## START

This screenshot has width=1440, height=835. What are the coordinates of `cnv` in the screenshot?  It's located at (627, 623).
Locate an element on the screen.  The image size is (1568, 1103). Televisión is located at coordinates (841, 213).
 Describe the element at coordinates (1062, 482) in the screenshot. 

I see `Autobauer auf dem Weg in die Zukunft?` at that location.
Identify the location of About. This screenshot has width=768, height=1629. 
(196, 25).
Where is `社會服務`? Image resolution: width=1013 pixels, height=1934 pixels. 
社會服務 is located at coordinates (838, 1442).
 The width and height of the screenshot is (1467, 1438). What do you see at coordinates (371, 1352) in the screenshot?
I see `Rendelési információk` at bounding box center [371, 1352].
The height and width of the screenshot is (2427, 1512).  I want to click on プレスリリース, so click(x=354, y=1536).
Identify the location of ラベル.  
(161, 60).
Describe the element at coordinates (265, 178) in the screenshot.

## END

■ **Task objective**: Can you reproduce all of the material above, word for word?

■ **Response to this task**:
This screenshot has width=1440, height=835. What are the coordinates of `cnv` in the screenshot?  It's located at (627, 623).
Locate an element on the screen.  The image size is (1568, 1103). Televisión is located at coordinates (841, 213).
 Describe the element at coordinates (1062, 482) in the screenshot. 

I see `Autobauer auf dem Weg in die Zukunft?` at that location.
Identify the location of About. This screenshot has width=768, height=1629. 
(196, 25).
Where is `社會服務`? Image resolution: width=1013 pixels, height=1934 pixels. 
社會服務 is located at coordinates (838, 1442).
 The width and height of the screenshot is (1467, 1438). What do you see at coordinates (371, 1352) in the screenshot?
I see `Rendelési információk` at bounding box center [371, 1352].
The height and width of the screenshot is (2427, 1512).  I want to click on プレスリリース, so click(x=354, y=1536).
Identify the location of ラベル.  
(161, 60).
Describe the element at coordinates (265, 178) in the screenshot.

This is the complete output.